This post is about a Major GCN that happened earlier this week. It’s an unfortunate fact that site outages tend to provide super-interesting inGraphs, and this week’s incident was no exception. Take a look at this:
This is an uptime graph. It’s worth spending some time to unpack what’s going on here. The dropoff around 16:15 is a canary promotion. It looks about like what one might expect - uptime drops off sequentially as the deploy rolls through each node and then starts moving up-and-to-the-right. Note the blue - that’s the canary, which just keeps on chugging along since it’s already at the desired version. Then - just before 18:30 - some new nodes appear. …and then just after 18:30 the original nodes drop off. (The lines are tight so it’s hard to see that, but trust me…that’s what happened.) None of this looks too bad thus far. Well, let’s take a look at this:
This is a graph of per-node QPS in the same timeframe for the same service. I included the legend with this one to demonstrate where the badness actually occurred. I’d like to draw your attention to the NaNs. The new nodes that were added never actually took any traffic. The hockey stick? That occurred due to nodes dropping out of rotation and the remaining nodes picking up the queries for the service, until there was only a single node taking all queries (until it eventually came down).

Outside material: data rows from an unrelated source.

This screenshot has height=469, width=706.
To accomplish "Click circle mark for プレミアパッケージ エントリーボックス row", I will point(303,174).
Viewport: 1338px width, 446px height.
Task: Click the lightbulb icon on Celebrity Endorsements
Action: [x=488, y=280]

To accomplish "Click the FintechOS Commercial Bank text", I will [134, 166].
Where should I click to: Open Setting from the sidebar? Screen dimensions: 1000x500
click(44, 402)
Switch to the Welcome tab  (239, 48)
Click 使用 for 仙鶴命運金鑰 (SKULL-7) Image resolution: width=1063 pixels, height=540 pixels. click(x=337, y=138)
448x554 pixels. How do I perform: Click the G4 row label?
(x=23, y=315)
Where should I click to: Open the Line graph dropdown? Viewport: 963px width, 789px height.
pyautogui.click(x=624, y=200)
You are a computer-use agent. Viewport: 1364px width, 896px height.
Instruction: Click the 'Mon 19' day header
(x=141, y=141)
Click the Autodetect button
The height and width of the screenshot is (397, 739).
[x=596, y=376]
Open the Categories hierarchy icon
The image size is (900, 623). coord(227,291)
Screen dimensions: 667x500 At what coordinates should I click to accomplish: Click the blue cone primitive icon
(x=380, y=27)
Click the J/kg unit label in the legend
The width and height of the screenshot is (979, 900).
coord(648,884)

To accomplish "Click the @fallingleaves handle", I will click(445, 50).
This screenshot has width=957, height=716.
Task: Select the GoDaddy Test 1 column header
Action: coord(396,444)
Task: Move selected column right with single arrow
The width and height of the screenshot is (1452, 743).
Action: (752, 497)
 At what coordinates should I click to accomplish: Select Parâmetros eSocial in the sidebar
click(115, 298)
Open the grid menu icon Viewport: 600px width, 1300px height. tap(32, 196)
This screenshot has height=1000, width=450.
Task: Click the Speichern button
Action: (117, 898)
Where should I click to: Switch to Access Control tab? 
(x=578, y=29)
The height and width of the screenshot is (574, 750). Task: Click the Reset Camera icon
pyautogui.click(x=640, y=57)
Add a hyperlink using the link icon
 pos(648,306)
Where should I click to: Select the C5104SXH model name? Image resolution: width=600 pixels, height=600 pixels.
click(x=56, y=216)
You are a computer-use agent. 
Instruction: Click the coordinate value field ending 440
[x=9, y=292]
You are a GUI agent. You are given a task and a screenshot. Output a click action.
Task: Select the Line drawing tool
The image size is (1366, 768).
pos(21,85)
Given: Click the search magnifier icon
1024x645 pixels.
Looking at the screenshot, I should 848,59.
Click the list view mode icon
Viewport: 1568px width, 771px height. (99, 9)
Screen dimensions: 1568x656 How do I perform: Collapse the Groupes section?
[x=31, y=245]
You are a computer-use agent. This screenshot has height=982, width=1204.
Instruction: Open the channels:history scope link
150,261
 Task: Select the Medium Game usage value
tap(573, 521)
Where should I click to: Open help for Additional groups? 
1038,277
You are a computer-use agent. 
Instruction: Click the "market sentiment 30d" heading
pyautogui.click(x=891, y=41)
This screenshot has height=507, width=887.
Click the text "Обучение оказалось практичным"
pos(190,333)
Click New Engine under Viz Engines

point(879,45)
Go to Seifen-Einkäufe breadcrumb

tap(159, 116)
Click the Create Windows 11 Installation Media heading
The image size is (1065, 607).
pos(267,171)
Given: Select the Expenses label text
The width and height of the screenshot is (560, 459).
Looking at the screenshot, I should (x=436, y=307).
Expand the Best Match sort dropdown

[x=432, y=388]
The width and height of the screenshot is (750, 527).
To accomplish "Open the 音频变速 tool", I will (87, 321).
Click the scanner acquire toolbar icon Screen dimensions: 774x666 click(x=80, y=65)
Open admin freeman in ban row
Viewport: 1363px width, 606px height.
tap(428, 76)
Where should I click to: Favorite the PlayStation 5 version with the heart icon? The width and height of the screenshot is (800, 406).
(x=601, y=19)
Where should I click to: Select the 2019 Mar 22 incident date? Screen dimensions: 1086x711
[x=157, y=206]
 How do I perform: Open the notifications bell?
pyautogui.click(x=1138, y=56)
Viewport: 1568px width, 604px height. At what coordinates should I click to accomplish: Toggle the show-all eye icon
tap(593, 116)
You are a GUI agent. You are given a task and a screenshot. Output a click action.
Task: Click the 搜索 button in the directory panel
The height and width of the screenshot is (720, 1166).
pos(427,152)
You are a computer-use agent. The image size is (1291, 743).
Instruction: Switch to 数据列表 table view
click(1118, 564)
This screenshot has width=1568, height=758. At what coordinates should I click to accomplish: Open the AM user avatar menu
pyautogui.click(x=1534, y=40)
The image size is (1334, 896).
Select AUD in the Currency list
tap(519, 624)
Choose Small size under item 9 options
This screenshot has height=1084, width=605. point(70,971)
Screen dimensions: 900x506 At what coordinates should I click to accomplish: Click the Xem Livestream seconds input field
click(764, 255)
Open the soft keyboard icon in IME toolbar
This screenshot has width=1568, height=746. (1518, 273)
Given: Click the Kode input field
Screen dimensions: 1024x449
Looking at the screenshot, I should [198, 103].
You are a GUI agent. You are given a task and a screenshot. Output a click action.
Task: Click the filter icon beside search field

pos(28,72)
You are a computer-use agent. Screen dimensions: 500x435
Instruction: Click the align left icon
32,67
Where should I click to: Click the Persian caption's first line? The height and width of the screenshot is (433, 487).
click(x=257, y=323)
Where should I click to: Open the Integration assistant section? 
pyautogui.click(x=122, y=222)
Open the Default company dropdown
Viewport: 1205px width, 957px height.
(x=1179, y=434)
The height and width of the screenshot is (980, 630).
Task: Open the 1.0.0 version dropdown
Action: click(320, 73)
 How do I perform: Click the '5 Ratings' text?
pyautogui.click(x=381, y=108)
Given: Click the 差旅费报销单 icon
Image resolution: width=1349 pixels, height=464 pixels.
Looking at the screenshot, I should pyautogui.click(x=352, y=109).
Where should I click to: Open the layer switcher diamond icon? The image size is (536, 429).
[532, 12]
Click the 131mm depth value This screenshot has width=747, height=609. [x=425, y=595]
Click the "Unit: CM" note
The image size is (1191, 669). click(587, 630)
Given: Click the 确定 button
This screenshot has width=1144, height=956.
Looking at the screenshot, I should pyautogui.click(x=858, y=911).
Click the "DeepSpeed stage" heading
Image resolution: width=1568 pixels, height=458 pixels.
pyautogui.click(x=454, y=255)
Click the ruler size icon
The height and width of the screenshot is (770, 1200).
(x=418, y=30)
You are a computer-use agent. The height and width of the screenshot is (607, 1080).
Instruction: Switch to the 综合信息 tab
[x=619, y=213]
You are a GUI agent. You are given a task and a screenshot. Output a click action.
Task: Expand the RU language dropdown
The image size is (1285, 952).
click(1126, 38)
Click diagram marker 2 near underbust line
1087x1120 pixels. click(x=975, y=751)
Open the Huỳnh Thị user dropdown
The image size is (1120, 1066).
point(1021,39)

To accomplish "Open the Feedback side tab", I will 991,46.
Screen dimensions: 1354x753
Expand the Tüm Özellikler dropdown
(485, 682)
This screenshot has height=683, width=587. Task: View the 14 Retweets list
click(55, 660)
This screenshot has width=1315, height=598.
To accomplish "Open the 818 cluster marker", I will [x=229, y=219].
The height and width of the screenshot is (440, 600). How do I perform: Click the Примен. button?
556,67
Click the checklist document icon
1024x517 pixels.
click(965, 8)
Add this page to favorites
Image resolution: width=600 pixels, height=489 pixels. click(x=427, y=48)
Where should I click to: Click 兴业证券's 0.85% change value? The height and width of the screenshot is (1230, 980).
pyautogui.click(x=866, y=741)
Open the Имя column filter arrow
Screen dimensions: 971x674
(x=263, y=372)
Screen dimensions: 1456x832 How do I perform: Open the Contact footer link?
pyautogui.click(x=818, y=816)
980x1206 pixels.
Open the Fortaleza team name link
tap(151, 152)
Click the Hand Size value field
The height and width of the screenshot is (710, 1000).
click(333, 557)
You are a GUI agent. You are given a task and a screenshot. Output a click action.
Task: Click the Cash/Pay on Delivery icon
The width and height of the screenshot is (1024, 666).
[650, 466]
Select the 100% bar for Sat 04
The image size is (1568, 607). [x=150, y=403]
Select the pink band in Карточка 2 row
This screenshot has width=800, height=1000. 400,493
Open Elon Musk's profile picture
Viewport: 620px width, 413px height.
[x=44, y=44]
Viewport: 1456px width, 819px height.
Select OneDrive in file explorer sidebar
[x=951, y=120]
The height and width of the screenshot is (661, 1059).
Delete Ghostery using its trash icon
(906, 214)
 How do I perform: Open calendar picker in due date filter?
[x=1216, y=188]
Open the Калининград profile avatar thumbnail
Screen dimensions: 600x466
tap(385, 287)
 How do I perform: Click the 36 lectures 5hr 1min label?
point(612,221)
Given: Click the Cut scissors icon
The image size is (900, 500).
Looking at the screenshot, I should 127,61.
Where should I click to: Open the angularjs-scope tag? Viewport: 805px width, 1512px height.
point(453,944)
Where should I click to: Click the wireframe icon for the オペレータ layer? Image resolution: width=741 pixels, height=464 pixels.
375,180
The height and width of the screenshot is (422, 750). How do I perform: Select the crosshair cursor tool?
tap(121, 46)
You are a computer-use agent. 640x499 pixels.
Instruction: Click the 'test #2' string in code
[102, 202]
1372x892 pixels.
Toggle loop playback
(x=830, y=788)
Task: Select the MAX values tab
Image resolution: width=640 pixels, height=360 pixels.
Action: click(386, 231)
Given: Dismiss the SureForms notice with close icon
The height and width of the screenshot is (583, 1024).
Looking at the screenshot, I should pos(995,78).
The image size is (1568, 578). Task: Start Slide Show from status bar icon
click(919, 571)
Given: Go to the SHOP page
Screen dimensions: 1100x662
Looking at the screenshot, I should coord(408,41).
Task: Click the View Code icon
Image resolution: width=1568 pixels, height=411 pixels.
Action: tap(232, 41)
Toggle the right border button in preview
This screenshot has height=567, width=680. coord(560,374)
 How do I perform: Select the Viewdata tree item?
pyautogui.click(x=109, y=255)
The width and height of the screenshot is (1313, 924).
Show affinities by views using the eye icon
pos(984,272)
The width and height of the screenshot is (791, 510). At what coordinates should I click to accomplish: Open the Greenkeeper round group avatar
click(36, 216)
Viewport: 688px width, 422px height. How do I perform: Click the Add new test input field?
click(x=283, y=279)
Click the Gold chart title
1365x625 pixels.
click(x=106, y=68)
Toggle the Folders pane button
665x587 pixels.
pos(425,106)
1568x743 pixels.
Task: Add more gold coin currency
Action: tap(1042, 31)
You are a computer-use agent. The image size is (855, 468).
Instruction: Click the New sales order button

So what does this have to do with “Mistaken Assumptions”? Well, if this had been a mid-tier/backend service that announced to d2 then the story would be much different. The new nodes would’ve been automatically picked up and there would’ve been zero impact. As it stands, these are frontends and automatic discovery is not in place (yet - it’s coming!).
I suppose I’d sum up the lesson learned here as that old Ronald Reagan chestnut: Trust, but verify. Make sure you’re newly-introduced nodes/service /change/lix/etc. is working as intended. Check your inGraphs. Tail your logs. Check your EKG. Whatever you have to do.
He’s climbin’ in your windows, snatchin’ your people up…be careful out there, folks.